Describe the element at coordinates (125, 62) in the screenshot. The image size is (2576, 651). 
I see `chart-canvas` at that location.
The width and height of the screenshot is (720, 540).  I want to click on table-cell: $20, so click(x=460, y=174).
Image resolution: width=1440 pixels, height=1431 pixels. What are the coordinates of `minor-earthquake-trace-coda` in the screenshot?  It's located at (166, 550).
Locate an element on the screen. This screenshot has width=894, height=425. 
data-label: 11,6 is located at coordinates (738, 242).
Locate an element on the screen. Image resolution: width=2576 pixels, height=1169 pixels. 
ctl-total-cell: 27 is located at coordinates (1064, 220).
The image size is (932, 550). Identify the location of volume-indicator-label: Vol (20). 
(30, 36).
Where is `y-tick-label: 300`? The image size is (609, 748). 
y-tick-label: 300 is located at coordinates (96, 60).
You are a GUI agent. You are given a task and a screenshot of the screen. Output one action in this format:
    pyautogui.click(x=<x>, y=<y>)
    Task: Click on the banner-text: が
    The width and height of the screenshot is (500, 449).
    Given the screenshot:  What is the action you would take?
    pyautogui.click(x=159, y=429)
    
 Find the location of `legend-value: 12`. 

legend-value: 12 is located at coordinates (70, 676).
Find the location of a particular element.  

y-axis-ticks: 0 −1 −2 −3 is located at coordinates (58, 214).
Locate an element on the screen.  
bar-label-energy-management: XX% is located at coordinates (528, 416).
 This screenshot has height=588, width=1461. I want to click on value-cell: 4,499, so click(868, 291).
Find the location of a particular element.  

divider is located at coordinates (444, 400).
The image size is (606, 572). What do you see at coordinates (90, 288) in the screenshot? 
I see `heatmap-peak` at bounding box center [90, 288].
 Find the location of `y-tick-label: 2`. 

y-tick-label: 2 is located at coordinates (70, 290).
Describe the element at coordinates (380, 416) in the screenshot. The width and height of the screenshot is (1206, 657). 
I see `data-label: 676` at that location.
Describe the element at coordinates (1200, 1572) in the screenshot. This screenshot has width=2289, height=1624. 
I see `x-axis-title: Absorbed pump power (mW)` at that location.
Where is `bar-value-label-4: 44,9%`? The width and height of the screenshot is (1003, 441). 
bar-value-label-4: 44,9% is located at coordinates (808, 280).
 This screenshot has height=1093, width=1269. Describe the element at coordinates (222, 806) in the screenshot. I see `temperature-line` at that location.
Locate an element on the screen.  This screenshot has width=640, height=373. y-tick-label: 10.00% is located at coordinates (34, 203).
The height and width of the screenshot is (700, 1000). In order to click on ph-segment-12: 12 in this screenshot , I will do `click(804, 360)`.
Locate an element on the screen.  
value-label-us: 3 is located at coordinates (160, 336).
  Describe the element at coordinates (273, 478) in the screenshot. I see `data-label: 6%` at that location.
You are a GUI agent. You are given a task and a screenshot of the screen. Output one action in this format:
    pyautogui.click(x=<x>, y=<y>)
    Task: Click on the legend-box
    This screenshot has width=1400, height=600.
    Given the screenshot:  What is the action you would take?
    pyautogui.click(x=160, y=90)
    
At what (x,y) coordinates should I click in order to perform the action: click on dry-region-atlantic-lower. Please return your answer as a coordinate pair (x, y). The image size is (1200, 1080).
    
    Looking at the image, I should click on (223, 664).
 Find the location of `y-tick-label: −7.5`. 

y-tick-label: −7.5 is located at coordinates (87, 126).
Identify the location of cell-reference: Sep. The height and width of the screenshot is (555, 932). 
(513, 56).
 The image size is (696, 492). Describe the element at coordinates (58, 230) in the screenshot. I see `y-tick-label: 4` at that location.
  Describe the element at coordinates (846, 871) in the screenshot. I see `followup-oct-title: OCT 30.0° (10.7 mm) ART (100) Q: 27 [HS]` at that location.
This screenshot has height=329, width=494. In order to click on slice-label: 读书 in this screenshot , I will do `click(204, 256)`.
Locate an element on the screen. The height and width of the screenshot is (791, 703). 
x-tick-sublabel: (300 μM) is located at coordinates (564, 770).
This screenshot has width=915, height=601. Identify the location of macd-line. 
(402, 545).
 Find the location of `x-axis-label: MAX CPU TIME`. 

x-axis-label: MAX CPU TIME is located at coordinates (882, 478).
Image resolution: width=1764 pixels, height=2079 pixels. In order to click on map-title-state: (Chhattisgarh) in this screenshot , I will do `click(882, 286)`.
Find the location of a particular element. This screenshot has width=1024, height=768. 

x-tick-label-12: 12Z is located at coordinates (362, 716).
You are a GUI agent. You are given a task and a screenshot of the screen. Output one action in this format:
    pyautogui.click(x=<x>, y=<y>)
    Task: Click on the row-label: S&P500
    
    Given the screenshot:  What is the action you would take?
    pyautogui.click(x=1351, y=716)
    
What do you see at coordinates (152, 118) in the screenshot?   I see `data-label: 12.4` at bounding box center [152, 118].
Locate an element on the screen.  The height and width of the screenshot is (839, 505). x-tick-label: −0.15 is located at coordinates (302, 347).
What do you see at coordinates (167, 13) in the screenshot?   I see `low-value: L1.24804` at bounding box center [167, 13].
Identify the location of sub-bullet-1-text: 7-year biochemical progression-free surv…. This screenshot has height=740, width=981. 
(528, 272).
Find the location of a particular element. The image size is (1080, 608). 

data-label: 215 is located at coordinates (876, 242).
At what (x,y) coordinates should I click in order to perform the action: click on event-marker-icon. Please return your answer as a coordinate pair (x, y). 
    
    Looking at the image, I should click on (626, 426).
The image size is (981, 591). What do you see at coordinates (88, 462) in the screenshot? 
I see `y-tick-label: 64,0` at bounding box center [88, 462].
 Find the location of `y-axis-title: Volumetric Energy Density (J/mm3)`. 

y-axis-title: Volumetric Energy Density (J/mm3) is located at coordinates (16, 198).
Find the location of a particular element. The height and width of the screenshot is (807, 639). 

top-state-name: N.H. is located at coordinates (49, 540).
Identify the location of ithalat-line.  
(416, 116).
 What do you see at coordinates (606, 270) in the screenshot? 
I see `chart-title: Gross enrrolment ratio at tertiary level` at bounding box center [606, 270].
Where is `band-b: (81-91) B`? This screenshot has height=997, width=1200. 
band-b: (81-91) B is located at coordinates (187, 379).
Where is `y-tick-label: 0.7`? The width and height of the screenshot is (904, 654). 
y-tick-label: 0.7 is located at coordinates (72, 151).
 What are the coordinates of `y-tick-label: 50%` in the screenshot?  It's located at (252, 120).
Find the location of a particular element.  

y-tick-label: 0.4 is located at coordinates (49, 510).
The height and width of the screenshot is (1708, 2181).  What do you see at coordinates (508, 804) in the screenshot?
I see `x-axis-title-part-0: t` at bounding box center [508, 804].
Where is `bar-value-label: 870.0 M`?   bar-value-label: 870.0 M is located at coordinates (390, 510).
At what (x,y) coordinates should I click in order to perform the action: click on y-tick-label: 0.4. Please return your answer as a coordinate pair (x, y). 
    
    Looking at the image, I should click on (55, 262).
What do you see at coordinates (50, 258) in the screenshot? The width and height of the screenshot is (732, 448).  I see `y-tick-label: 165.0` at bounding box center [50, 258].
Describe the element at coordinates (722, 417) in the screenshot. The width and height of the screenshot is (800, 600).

####

◆ TASK DESCRIPTION ◆
Could you reproduce every one of the entries above word for word, without changing anything?

◆ RESPONSE ◆
Describe the element at coordinates (125, 62) in the screenshot. The image size is (2576, 651). 
I see `chart-canvas` at that location.
The width and height of the screenshot is (720, 540).  I want to click on table-cell: $20, so click(x=460, y=174).
Image resolution: width=1440 pixels, height=1431 pixels. What are the coordinates of `minor-earthquake-trace-coda` in the screenshot?  It's located at (166, 550).
Locate an element on the screen. This screenshot has width=894, height=425. 
data-label: 11,6 is located at coordinates (738, 242).
Locate an element on the screen. Image resolution: width=2576 pixels, height=1169 pixels. 
ctl-total-cell: 27 is located at coordinates (1064, 220).
The image size is (932, 550). Identify the location of volume-indicator-label: Vol (20). 
(30, 36).
Where is `y-tick-label: 300`? The image size is (609, 748). 
y-tick-label: 300 is located at coordinates (96, 60).
You are a GUI agent. You are given a task and a screenshot of the screen. Output one action in this format:
    pyautogui.click(x=<x>, y=<y>)
    Task: Click on the banner-text: が
    The width and height of the screenshot is (500, 449).
    Given the screenshot:  What is the action you would take?
    pyautogui.click(x=159, y=429)
    
 Find the location of `legend-value: 12`. 

legend-value: 12 is located at coordinates (70, 676).
Find the location of a particular element.  

y-axis-ticks: 0 −1 −2 −3 is located at coordinates (58, 214).
Locate an element on the screen.  
bar-label-energy-management: XX% is located at coordinates (528, 416).
 This screenshot has height=588, width=1461. I want to click on value-cell: 4,499, so click(868, 291).
Find the location of a particular element.  

divider is located at coordinates (444, 400).
The image size is (606, 572). What do you see at coordinates (90, 288) in the screenshot? 
I see `heatmap-peak` at bounding box center [90, 288].
 Find the location of `y-tick-label: 2`. 

y-tick-label: 2 is located at coordinates (70, 290).
Describe the element at coordinates (380, 416) in the screenshot. The width and height of the screenshot is (1206, 657). 
I see `data-label: 676` at that location.
Describe the element at coordinates (1200, 1572) in the screenshot. This screenshot has width=2289, height=1624. 
I see `x-axis-title: Absorbed pump power (mW)` at that location.
Where is `bar-value-label-4: 44,9%`? The width and height of the screenshot is (1003, 441). 
bar-value-label-4: 44,9% is located at coordinates (808, 280).
 This screenshot has height=1093, width=1269. Describe the element at coordinates (222, 806) in the screenshot. I see `temperature-line` at that location.
Locate an element on the screen.  This screenshot has width=640, height=373. y-tick-label: 10.00% is located at coordinates (34, 203).
The height and width of the screenshot is (700, 1000). In order to click on ph-segment-12: 12 in this screenshot , I will do `click(804, 360)`.
Locate an element on the screen.  
value-label-us: 3 is located at coordinates (160, 336).
  Describe the element at coordinates (273, 478) in the screenshot. I see `data-label: 6%` at that location.
You are a GUI agent. You are given a task and a screenshot of the screen. Output one action in this format:
    pyautogui.click(x=<x>, y=<y>)
    Task: Click on the legend-box
    This screenshot has width=1400, height=600.
    Given the screenshot:  What is the action you would take?
    pyautogui.click(x=160, y=90)
    
At what (x,y) coordinates should I click in order to perform the action: click on dry-region-atlantic-lower. Please return your answer as a coordinate pair (x, y). The image size is (1200, 1080).
    
    Looking at the image, I should click on (223, 664).
 Find the location of `y-tick-label: −7.5`. 

y-tick-label: −7.5 is located at coordinates (87, 126).
Identify the location of cell-reference: Sep. The height and width of the screenshot is (555, 932). 
(513, 56).
 The image size is (696, 492). Describe the element at coordinates (58, 230) in the screenshot. I see `y-tick-label: 4` at that location.
  Describe the element at coordinates (846, 871) in the screenshot. I see `followup-oct-title: OCT 30.0° (10.7 mm) ART (100) Q: 27 [HS]` at that location.
This screenshot has height=329, width=494. In order to click on slice-label: 读书 in this screenshot , I will do `click(204, 256)`.
Locate an element on the screen. The height and width of the screenshot is (791, 703). 
x-tick-sublabel: (300 μM) is located at coordinates (564, 770).
This screenshot has width=915, height=601. Identify the location of macd-line. 
(402, 545).
 Find the location of `x-axis-label: MAX CPU TIME`. 

x-axis-label: MAX CPU TIME is located at coordinates (882, 478).
Image resolution: width=1764 pixels, height=2079 pixels. In order to click on map-title-state: (Chhattisgarh) in this screenshot , I will do `click(882, 286)`.
Find the location of a particular element. This screenshot has width=1024, height=768. 

x-tick-label-12: 12Z is located at coordinates (362, 716).
You are a GUI agent. You are given a task and a screenshot of the screen. Output one action in this format:
    pyautogui.click(x=<x>, y=<y>)
    Task: Click on the row-label: S&P500
    
    Given the screenshot:  What is the action you would take?
    pyautogui.click(x=1351, y=716)
    
What do you see at coordinates (152, 118) in the screenshot?   I see `data-label: 12.4` at bounding box center [152, 118].
Locate an element on the screen.  The height and width of the screenshot is (839, 505). x-tick-label: −0.15 is located at coordinates (302, 347).
What do you see at coordinates (167, 13) in the screenshot?   I see `low-value: L1.24804` at bounding box center [167, 13].
Identify the location of sub-bullet-1-text: 7-year biochemical progression-free surv…. This screenshot has height=740, width=981. 
(528, 272).
Find the location of a particular element. The image size is (1080, 608). 

data-label: 215 is located at coordinates (876, 242).
At what (x,y) coordinates should I click in order to perform the action: click on event-marker-icon. Please return your answer as a coordinate pair (x, y). 
    
    Looking at the image, I should click on (626, 426).
The image size is (981, 591). What do you see at coordinates (88, 462) in the screenshot? 
I see `y-tick-label: 64,0` at bounding box center [88, 462].
 Find the location of `y-axis-title: Volumetric Energy Density (J/mm3)`. 

y-axis-title: Volumetric Energy Density (J/mm3) is located at coordinates (16, 198).
Find the location of a particular element. The height and width of the screenshot is (807, 639). 

top-state-name: N.H. is located at coordinates (49, 540).
Identify the location of ithalat-line.  
(416, 116).
 What do you see at coordinates (606, 270) in the screenshot? 
I see `chart-title: Gross enrrolment ratio at tertiary level` at bounding box center [606, 270].
Where is `band-b: (81-91) B`? This screenshot has height=997, width=1200. 
band-b: (81-91) B is located at coordinates (187, 379).
Where is `y-tick-label: 0.7`? The width and height of the screenshot is (904, 654). 
y-tick-label: 0.7 is located at coordinates (72, 151).
 What are the coordinates of `y-tick-label: 50%` in the screenshot?  It's located at (252, 120).
Find the location of a particular element.  

y-tick-label: 0.4 is located at coordinates (49, 510).
The height and width of the screenshot is (1708, 2181).  What do you see at coordinates (508, 804) in the screenshot?
I see `x-axis-title-part-0: t` at bounding box center [508, 804].
Where is `bar-value-label: 870.0 M`?   bar-value-label: 870.0 M is located at coordinates (390, 510).
At what (x,y) coordinates should I click in order to perform the action: click on y-tick-label: 0.4. Please return your answer as a coordinate pair (x, y). 
    
    Looking at the image, I should click on (55, 262).
What do you see at coordinates (50, 258) in the screenshot? The width and height of the screenshot is (732, 448).  I see `y-tick-label: 165.0` at bounding box center [50, 258].
Describe the element at coordinates (722, 417) in the screenshot. The width and height of the screenshot is (800, 600).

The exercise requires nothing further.